Question

Use integration to find the volume under each surface $$f(x, y)$$ above the region $$R$$.$$\begin{array}{l} f(x, y)=8-x-y \\ R=\{(x, y) \mid 0 \leq x \leq 4,0 \leq y \leq 4\} \end{array}$$

Answer

**step1 Set up the double integral for volume**

To find the volume under a surface $$f(x, y)$$ over a given region $$R$$, we use a mathematical method called a double integral. The problem asks us to find the volume under the surface defined by the equation $$f(x, y)=8-x-y$$ above the square region $$R$$ in the $$xy$$-plane, where $$x$$ ranges from 0 to 4 and $$y$$ ranges from 0 to 4. The volume $$V$$ is determined by integrating the function $$f(x, y)$$ over this region.

$$V = \iint_R f(x, y) \,dA = \int_0^4 \int_0^4 (8 - x - y) \,dx \,dy$$

We will calculate this double integral step-by-step, starting with the inner integral, which is with respect to $$x$$.

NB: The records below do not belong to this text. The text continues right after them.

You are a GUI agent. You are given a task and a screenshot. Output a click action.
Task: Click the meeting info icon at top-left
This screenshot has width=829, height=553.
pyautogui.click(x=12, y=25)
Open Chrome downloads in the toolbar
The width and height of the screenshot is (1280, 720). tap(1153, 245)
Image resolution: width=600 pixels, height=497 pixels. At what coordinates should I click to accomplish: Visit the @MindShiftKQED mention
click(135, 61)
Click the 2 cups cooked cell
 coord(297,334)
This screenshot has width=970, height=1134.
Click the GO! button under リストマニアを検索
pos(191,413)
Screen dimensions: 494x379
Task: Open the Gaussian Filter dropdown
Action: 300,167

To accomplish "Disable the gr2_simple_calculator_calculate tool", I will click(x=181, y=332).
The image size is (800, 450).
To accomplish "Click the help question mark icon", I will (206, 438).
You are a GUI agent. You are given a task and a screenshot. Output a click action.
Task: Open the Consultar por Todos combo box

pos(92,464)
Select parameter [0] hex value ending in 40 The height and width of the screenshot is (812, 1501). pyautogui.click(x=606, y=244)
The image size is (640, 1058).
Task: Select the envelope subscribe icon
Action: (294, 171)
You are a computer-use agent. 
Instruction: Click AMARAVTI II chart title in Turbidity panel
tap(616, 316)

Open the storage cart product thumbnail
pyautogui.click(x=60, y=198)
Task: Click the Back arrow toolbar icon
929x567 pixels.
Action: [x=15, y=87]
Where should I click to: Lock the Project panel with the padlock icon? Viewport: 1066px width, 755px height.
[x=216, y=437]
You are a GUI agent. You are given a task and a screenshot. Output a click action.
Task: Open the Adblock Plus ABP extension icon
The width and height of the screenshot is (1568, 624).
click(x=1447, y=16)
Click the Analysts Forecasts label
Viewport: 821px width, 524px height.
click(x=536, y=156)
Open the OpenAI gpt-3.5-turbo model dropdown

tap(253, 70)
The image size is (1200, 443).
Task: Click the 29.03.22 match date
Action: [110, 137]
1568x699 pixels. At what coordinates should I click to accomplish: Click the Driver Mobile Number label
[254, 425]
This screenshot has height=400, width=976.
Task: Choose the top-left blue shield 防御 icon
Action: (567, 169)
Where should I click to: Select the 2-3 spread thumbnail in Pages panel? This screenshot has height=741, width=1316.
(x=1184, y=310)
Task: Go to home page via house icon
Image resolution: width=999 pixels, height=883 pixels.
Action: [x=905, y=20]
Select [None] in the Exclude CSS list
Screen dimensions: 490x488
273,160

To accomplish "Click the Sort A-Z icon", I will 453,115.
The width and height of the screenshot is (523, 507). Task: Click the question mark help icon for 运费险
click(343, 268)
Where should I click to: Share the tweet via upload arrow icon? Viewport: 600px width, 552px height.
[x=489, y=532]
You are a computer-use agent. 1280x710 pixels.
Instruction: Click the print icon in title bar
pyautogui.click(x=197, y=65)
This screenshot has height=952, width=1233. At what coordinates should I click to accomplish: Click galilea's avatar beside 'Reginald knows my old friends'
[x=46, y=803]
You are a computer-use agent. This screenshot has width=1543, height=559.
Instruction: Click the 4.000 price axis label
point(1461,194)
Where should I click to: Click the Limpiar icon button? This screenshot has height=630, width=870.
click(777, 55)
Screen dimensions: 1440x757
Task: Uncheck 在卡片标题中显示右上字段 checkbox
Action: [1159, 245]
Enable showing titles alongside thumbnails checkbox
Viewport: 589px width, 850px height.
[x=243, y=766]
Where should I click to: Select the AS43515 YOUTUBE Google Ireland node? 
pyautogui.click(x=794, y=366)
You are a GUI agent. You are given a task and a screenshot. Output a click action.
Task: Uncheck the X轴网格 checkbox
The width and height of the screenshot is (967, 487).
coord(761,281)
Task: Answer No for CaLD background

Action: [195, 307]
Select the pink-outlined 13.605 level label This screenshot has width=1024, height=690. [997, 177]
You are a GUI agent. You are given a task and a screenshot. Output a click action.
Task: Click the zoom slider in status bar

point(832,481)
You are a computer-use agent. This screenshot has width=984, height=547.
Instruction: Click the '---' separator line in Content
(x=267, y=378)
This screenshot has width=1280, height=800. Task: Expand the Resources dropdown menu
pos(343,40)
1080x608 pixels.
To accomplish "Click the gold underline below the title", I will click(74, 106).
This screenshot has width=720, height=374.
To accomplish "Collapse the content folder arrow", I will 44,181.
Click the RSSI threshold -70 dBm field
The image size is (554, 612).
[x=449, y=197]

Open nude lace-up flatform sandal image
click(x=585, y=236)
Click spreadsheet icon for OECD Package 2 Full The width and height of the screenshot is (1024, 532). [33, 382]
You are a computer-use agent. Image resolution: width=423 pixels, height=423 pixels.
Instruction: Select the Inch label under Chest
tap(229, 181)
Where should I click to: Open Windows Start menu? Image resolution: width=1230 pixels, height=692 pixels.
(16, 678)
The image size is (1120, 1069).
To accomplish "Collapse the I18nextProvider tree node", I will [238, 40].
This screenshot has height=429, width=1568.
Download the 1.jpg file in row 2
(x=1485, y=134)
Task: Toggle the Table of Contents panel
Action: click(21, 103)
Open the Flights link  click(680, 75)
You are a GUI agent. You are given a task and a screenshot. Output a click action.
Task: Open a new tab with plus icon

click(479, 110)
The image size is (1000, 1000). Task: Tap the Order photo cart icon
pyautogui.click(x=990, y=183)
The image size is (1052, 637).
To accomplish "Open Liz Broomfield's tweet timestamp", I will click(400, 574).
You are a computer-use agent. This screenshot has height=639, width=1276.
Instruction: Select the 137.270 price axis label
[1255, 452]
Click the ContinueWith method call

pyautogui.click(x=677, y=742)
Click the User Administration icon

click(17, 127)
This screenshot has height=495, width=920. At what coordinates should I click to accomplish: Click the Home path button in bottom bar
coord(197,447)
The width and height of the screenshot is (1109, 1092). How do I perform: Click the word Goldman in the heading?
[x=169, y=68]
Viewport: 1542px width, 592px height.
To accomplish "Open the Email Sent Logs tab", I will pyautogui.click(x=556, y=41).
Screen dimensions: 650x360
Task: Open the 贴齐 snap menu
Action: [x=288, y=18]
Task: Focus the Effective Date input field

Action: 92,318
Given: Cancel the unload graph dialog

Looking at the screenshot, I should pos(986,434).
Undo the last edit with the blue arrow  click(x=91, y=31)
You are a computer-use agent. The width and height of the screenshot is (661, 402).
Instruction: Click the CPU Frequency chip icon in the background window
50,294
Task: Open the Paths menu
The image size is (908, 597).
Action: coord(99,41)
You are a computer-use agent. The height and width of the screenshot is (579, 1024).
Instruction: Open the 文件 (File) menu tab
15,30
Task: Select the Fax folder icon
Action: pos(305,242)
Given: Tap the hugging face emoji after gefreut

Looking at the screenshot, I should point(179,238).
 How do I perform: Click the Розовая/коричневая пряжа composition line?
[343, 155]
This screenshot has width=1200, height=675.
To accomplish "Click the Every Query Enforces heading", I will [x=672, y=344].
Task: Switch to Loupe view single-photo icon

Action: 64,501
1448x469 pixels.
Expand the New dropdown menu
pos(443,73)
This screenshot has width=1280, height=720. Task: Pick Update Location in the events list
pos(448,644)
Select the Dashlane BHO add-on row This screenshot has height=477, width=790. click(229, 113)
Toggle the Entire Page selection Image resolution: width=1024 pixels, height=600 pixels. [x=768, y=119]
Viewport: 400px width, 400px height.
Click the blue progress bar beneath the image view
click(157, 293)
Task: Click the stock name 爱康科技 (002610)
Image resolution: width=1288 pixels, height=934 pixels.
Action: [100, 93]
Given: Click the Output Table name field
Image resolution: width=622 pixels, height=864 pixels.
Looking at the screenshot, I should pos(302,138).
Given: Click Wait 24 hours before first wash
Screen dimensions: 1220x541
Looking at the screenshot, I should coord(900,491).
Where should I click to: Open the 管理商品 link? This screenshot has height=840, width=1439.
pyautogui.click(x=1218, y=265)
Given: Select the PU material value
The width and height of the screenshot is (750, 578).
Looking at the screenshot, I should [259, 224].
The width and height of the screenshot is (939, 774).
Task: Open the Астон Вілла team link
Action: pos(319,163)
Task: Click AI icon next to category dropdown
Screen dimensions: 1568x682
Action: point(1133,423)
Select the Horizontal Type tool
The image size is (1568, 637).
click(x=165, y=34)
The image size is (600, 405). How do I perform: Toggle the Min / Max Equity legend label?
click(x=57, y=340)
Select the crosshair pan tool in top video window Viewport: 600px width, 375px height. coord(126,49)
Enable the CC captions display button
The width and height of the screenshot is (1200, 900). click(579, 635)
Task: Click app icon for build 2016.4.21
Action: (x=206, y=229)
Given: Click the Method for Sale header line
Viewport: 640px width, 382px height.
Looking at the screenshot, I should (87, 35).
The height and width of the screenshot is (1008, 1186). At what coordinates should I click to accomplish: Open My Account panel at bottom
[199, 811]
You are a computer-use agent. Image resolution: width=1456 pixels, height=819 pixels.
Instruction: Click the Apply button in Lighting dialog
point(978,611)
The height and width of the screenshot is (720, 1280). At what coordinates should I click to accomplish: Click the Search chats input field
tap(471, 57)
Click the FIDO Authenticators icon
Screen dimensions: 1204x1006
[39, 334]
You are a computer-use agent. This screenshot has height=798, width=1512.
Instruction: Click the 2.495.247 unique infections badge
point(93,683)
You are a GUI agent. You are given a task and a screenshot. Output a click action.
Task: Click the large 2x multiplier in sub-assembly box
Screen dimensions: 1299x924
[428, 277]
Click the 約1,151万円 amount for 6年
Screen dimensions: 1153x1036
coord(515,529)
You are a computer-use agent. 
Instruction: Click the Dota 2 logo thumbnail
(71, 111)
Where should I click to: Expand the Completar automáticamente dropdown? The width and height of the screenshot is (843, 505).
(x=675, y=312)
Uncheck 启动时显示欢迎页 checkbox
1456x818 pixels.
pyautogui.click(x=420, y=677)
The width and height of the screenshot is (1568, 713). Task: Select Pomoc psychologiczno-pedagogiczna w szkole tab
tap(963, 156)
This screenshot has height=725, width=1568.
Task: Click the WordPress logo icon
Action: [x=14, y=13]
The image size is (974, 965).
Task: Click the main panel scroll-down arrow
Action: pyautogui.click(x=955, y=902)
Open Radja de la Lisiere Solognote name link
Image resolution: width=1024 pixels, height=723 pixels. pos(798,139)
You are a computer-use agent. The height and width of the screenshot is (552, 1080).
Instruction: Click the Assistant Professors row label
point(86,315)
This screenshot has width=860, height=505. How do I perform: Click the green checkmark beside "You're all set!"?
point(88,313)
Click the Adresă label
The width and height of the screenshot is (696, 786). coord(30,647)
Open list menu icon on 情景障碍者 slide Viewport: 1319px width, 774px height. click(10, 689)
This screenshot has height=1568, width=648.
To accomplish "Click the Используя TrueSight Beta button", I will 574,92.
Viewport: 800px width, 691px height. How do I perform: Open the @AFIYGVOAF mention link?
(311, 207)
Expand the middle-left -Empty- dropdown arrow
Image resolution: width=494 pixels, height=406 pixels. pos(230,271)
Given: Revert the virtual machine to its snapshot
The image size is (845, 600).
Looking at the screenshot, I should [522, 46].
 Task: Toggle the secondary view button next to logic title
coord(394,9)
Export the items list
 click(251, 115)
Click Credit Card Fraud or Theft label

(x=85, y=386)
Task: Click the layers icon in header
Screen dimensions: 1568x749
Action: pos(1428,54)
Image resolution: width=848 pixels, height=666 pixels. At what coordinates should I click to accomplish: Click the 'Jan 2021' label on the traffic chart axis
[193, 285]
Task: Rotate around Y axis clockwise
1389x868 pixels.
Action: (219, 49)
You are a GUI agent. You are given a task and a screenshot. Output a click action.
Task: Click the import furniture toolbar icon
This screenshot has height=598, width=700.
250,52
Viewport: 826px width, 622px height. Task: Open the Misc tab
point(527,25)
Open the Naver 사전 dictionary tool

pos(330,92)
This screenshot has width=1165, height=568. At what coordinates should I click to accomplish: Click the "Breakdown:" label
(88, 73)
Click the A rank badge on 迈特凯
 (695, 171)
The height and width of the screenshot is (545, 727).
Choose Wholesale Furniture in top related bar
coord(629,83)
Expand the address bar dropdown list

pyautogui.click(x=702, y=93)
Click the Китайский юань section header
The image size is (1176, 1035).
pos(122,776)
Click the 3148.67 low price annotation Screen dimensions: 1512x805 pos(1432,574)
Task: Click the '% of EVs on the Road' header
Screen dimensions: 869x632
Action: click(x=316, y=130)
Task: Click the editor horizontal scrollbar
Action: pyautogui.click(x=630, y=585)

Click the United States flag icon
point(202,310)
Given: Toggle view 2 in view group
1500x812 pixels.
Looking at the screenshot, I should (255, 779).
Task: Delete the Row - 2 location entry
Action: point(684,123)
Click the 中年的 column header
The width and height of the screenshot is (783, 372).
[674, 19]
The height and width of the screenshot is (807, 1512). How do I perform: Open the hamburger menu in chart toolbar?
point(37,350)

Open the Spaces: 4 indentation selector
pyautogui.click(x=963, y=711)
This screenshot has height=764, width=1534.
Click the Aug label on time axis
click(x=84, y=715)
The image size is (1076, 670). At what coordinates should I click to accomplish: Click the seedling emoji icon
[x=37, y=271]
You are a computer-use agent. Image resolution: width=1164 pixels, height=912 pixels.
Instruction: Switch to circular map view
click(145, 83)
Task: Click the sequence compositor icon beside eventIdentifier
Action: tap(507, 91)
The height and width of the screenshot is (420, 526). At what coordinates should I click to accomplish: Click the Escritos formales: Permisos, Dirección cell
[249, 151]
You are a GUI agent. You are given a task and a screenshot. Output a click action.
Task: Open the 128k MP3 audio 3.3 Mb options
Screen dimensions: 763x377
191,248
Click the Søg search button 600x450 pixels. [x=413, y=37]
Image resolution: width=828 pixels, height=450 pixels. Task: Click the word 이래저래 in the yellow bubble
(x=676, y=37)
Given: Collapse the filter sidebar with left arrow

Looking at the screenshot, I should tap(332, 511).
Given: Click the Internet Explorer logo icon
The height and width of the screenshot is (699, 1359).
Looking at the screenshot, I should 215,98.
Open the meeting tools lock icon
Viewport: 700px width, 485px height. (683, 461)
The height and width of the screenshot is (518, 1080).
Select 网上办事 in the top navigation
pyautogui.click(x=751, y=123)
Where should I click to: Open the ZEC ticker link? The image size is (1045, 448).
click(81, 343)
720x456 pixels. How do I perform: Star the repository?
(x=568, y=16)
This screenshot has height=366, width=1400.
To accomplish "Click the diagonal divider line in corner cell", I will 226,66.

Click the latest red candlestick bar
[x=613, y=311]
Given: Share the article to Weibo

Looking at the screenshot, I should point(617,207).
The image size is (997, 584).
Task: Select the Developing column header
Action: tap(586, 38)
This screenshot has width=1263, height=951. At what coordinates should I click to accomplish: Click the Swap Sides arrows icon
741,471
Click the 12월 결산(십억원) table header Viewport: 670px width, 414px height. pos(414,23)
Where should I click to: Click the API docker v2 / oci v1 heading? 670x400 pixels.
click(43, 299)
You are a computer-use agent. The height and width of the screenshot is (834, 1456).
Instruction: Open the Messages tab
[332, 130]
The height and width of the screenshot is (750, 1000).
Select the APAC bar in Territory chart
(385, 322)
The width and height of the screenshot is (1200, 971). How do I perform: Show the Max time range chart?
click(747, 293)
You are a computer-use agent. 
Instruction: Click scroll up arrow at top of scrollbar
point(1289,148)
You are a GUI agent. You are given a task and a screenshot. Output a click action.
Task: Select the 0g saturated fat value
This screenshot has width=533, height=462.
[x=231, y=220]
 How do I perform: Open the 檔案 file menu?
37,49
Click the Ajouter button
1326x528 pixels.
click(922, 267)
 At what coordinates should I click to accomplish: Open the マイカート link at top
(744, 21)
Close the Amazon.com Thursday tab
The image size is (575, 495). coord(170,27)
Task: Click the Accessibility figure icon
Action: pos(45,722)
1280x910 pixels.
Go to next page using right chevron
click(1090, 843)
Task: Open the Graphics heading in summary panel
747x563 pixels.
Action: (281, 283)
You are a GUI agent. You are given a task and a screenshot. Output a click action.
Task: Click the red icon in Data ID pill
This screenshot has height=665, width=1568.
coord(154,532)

**step2 Evaluate the inner integral with respect to x**

First, we evaluate the integral inside the parentheses, which is with respect to $$x$$. When integrating with respect to $$x$$, we treat $$y$$ as if it were a constant number. The limits for $$x$$ are from 0 to 4.

$$\int_{x=0}^{x=4} (8 - x - y) \,dx$$

We find the antiderivative of each term with respect to $$x$$:

$$[8x - \frac{x^2}{2} - yx]_{x=0}^{x=4}$$

Now, we substitute the upper limit ($$x=4$$) into this expression, then substitute the lower limit ($$x=0$$), and subtract the second result from the first.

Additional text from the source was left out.